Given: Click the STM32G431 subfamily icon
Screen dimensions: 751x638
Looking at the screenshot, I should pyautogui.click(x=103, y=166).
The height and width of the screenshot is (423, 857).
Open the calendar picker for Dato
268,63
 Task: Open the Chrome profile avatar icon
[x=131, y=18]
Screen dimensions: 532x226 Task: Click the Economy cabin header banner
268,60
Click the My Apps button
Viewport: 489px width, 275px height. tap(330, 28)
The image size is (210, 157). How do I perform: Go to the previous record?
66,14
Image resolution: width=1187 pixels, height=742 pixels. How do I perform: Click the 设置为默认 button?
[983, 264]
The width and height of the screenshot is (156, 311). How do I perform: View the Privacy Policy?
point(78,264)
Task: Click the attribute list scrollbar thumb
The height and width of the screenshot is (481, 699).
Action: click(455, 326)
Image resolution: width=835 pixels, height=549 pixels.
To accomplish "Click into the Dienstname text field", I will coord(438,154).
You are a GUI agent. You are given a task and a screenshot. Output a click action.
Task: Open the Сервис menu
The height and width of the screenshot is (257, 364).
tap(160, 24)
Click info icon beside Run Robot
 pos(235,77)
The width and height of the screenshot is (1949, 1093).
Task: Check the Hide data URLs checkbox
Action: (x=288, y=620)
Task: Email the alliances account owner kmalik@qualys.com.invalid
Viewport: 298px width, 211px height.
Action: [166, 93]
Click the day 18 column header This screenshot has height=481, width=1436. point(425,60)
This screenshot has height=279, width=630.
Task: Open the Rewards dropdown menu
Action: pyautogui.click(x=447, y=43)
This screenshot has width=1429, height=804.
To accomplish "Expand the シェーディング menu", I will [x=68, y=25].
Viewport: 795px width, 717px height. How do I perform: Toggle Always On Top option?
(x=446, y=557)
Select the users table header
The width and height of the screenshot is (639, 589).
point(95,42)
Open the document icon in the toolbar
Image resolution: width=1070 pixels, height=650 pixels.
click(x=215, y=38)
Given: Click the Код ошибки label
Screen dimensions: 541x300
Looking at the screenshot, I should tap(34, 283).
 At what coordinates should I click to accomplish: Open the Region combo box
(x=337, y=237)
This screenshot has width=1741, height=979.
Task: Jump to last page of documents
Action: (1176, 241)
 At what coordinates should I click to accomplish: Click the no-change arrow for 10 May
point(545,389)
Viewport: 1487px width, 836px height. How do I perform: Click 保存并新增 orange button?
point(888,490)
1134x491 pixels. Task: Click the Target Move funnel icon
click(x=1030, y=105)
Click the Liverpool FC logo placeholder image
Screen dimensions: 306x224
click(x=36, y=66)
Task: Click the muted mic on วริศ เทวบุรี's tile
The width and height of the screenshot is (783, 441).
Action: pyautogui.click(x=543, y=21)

+ + + +

== To do ==
Pull out every line from the entries above that contains the string "resolution".

== Written solution ==
Image resolution: width=1187 pixels, height=742 pixels. How do I perform: Click the 设置为默认 button?
Image resolution: width=835 pixels, height=549 pixels.
Image resolution: width=1070 pixels, height=650 pixels.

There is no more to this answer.